| PASSAGE PROVIDED |
At Twentieth, Marilyn continued to receive an enormous volume of fan mail, but many of the people who had been drawn to Marilyn’s publicity clearly were not going to see her films. Considering her popularity, she just wasn’t drawing the audiences she should. As a businessman, Zanuck knew that something was very wrong. He decided to discuss the problem with Howard Hawks, who had previously expressed reservations about the kind of roles in which Marilyn was being cast.

“Howard, we ought to have a great big star here and we’re losing money,” said Zanuck. “What the hell is happening?”

“Darryl,” Hawks replied, “you’re making realism with a very unreal girl. She’s a completely storybook character. And you’re trying to make real movies.”

“What should she do?”

Hawks suggested that Marilyn would be much more effective in musical comedy than in gritty melodramas like
Don’t Bother to Knock
and
Niagara.
Specifically, he mentioned a property that Twentieth already owned.
Gentlemen Prefer Blondes
, based on a novel by Anita Loos, had been a big hit on Broadway starring Carol Channing. Twentieth had originally purchased the property as a potential Betty Grable vehicle. Hawks insisted that Marilyn would be perfect as the gold-digger Lorelei Lee.

“She couldn’t do that,” said Zanuck, referring to a role that required singing and dancing.

“The hell she can’t,” Hawks replied.

Zanuck, unconvinced, asked who Hawks would use for the other girl in the story. Hawks said it wouldn’t be a problem to borrow his friend
Jane Russell from Howard Hughes. If Marilyn Monroe’s name on a marquee didn’t bring in audiences, Russell’s certainly would. Zanuck, his fears somewhat put to rest, asked Hawks to direct
Gentlemen Prefer Blondes.
Yet he remained nervous that Marilyn wouldn’t be able to carry it off.

| EXTRACTED ENTRIES |
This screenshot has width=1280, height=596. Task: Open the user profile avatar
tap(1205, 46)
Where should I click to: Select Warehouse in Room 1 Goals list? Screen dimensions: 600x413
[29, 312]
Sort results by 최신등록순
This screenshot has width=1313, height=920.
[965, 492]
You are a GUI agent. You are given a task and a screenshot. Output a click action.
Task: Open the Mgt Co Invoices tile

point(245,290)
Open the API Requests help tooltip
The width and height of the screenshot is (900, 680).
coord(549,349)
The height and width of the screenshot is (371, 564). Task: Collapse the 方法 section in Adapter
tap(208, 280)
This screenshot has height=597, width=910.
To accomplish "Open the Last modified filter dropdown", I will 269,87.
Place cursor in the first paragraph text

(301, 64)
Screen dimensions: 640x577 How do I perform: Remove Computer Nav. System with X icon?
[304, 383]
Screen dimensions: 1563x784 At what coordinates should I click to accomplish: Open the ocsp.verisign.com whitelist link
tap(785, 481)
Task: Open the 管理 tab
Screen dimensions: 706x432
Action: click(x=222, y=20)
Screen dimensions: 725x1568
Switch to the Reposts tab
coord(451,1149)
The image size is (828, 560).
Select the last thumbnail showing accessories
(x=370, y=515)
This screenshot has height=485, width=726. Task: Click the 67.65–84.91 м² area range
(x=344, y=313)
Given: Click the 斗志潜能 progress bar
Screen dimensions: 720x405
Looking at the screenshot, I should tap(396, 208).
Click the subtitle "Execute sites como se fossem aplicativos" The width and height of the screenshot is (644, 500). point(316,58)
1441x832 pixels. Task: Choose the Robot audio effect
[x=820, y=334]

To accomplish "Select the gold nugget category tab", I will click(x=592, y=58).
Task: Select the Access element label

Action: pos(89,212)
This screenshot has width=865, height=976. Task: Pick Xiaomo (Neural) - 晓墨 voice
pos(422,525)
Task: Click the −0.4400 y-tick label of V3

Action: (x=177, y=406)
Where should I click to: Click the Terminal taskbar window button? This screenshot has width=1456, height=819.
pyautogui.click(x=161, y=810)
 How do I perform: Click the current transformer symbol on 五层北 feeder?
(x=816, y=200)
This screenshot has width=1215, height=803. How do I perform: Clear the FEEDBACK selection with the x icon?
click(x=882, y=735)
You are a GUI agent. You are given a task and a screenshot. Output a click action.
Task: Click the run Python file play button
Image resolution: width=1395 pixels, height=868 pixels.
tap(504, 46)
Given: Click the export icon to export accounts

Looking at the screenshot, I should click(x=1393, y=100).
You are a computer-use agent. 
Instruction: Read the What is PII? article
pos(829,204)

| THE REQUEST |
Reproduce the portion of the passage above on Marilyn Monroe's casting, starting with "Hawks suggested that" and going on through "Twentieth already owned.".

| COMPLETE RESPONSE |
Hawks suggested that Marilyn would be much more effective in musical comedy than in gritty melodramas like
Don’t Bother to Knock
and
Niagara.
Specifically, he mentioned a property that Twentieth already owned.